By Bill Hanigsberg
The issue just won't go away. Whatever the theory says, intuitively we feel that we should be able to search on a sets child records. Of course, if we want to search parent records by a single child value, flattenquery() is a help as is an inverted set . But what if we need a list of the stores in which a single customer bought both franks and beans, or of newspaper articles dealing with birds and dogs. In other words, what if I want to find parent records which share multiple attributes stored in separate child records. A keyword search might help here but I find them a lot like the internet; they run slow and produce too many false positives.
However, would our users complain if we could make an application behave as if it were searching on child records. Would they even know? I am suggesting that we distinguish between how we implement a feature and how we wish users to experience it. I am not saying that these have to be different: only that they don't have to be the same.
This article describes a modest application which appears to sort on multiple overlapping child records. I only go into the essential features of the child-record search and leave out reports and most aspects of the interface.

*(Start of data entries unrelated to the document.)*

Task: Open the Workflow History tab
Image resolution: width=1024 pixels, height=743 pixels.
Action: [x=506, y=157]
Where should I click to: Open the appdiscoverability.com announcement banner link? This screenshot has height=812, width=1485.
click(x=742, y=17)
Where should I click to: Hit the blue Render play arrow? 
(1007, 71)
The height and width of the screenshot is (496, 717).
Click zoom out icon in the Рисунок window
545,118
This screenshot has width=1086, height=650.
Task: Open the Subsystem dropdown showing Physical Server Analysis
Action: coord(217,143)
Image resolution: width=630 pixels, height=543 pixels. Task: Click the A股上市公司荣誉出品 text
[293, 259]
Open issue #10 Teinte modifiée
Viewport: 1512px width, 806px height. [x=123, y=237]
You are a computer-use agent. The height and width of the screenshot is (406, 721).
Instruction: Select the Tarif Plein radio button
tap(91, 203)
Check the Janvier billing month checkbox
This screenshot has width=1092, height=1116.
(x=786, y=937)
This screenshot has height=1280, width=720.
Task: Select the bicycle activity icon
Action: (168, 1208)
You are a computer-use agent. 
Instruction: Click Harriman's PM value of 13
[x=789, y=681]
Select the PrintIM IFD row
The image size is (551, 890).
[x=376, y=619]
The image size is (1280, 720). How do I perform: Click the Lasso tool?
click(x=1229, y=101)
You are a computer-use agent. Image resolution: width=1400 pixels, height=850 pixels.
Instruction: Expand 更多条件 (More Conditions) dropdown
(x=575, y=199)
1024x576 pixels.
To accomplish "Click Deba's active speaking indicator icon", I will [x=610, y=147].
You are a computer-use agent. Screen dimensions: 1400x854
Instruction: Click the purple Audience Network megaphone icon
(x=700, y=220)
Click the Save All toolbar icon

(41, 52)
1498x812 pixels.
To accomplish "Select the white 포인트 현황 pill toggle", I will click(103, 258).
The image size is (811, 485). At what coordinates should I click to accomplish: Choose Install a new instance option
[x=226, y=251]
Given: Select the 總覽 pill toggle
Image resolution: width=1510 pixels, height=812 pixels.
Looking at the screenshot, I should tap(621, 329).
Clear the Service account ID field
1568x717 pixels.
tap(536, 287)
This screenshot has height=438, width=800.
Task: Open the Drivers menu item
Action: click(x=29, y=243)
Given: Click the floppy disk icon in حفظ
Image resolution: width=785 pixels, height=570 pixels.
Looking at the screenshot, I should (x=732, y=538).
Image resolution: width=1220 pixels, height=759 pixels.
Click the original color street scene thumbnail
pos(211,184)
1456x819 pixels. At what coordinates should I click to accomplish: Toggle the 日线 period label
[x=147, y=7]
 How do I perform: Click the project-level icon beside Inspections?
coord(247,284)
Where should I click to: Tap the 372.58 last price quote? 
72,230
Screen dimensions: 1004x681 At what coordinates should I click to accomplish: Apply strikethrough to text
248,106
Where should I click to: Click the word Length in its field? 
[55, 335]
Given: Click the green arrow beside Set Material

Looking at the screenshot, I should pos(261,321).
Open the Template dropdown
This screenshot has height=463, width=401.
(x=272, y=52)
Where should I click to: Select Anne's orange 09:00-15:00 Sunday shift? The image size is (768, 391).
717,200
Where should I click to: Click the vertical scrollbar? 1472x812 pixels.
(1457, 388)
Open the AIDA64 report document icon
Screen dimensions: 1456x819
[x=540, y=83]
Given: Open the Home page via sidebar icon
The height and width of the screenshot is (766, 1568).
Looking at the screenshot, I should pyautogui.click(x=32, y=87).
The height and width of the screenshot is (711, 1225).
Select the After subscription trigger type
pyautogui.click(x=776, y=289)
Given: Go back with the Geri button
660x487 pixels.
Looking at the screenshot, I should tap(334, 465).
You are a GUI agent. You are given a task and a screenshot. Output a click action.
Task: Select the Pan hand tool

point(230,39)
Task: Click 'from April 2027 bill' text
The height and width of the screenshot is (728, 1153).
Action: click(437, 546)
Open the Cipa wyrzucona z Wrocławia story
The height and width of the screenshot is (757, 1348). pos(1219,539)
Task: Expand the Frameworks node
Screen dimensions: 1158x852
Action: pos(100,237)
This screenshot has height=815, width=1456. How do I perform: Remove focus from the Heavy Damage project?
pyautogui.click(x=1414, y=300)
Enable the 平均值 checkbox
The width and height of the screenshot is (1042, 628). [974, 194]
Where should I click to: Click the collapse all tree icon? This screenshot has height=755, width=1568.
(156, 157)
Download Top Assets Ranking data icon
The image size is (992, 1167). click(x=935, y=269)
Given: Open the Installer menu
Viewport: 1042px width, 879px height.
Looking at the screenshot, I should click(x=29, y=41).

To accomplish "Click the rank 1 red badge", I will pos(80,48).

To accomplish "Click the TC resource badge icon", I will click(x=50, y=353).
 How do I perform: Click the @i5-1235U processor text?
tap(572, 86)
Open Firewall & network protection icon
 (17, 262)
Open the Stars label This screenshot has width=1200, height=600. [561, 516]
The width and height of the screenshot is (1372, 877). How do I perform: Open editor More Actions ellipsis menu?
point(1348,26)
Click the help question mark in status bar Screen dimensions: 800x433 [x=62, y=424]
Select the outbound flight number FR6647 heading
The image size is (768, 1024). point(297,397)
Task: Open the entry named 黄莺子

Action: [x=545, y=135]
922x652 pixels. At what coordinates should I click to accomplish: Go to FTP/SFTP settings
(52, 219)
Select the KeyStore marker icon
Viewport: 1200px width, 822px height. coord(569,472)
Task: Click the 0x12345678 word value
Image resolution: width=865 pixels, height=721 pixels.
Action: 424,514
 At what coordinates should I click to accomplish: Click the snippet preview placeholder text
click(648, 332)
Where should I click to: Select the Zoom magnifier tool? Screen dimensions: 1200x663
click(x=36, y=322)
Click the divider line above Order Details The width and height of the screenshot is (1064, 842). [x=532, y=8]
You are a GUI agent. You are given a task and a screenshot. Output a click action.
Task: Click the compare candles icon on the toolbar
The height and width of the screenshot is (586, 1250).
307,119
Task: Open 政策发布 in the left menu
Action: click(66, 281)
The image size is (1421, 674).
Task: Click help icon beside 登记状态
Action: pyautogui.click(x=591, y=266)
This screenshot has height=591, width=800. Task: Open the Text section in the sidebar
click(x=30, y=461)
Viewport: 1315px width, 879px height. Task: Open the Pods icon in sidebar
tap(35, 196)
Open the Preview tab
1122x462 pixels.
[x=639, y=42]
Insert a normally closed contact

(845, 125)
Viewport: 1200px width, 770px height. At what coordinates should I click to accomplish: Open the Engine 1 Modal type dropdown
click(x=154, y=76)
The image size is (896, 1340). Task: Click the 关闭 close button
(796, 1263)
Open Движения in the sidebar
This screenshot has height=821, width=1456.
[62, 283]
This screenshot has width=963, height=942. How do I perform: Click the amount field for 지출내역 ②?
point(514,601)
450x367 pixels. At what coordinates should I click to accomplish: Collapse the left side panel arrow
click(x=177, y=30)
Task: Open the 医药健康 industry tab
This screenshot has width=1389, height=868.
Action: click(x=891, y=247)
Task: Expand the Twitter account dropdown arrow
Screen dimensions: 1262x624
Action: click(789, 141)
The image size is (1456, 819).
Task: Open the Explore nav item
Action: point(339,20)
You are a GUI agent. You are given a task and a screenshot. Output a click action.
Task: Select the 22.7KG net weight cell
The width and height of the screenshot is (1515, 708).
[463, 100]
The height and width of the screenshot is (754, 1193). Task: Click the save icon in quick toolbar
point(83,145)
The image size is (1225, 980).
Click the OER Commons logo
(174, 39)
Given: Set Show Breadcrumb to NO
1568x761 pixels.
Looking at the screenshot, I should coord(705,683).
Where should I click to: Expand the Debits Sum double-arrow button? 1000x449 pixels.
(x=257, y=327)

Clipfiles.adb holds file clippingsthe full text of articles and other text either scanned in or obtained online. Mostly it contains newspaper articles. Article text is stored in a memo field. The database is comprised of four simple tables and a single set.
Articles.dbf holds the article text and has a few other fields for date, source and an id number which is assigned automatically using an auto-increment field rule. The topic_codes field is discussed further on.
1 ARTICLE_NO C 4
2 DATE D 8
3 SOURCE C 50
4 HEADLINE C 100
5 ABSTRACT C 255
6 TEXT M 10
7 TOPIC_CODES C 100 this field must be indexed
Sources.dbf is the source for the lookup field rule defined for the source field in the articles table.
1 SOURCE C 50
Topic_Article.dbf has fields for Article_no, Topic_no, Headline, and Topic
1 TOPIC_NO C 3 0
2 TOPIC_TITLE C 50 0
3 ARTICLE_NO C 4 0
4 HEADLINE C 100 0
5 ARTICLE_DATE D 8 0
Topics.dbf serves as a lookup source for data entry into Topic_Article.dbf and for creating queries topic based on topic categories.
1 TOPIC_NO C 3
2 TOPIC C 30
3 DESCRIPTION C 50
A lookup field rule is defined so the user chooses the topic and the Topic_no field fills automatically.
Article.set is a one-to-many link from Articles.dbf to Topic_Article.dbf. The linking field is Article_no and there is no referential integrity implemented.

Figure 1 Article.set showing topics by article.
Figure 1 shows the application main screen based on Article.set. Tab 1 holds the memo field containing the article text. Tab 3 contains a browse at the set level allowing the user to scan headlines of article in the current query. The active Tab is relevant to the issue at hand. An embedded browse shows child records linked to the current parent. Each topic record has a title and a number.
So far this is an absolutely typical one-to-many arrangement. But look at the sets default form and you observe a new wrinkle.

Figure 2 Article.set, default form.
The default form reveals that the Topic_codes field contains a series of three-digit strings which, you will observe, are the topic numbers of the child records for the current parent. Since these codes have been brought into the parent record we can obviously query on them. For example, we could run a query to find all article records for which the topic_codes field includes the substrings 025 and 026 and this would be equivalent to querying for articles classified under the categories USA and Health Care. In effect, we would have imitated a search on child records.
If this technique is to be useful in practice we must find a way to ensure that:
Although a trifle involved, this turns out to not be so difficult. Well take up the issues in order.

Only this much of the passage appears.